__EXCERPT TO READ__.
>>>
Up until Congressman Mike Johnson was unanimously elected as the next Speaker of the US House of Representatives last week, political watchers, news reporters, and insiders were in a state of panic, panic I tell ya.

The Epoch Times described the US House of Representatives scrum for selecting a Speaker, after China-owned RINO Kevin McCarthy was ejected by hero Congressman Matt Gaetz, as a time of “paralysis.”

The unreliable and constantly discredited New York Times called the blessed time without a Speaker of the House as “weeks of chaos.”

Conservative talk radio was filled up to puke-on-your-feet levels of “Gaetz should have had a plan,” and “You only remove the Speaker when you have a plan,” and similar Conservative Inc. mistrust of the essential democratic process and worshiping of the unnaturally smooth “normal” process that just has to be corrupt. Sean Hannity, Clay and Buck, Glenn Beck, and the rest of you radio guys, you know who you are.
<<<
__TASK GOAL__. In the commentary on the House Speaker race, what word did The Epoch Times use to describe the time of selecting a new Speaker?

__GIVEN DATA__.
>>>
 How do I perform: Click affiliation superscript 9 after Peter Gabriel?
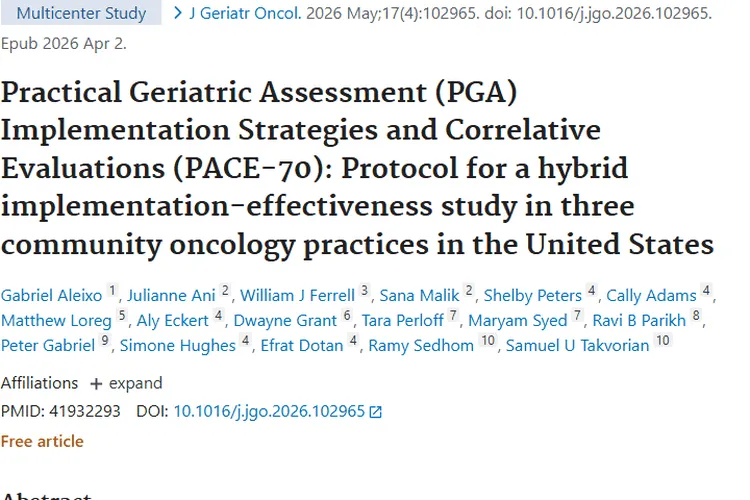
<<<
__OUTPUT OF THE EXERCISE__. "Paralysis."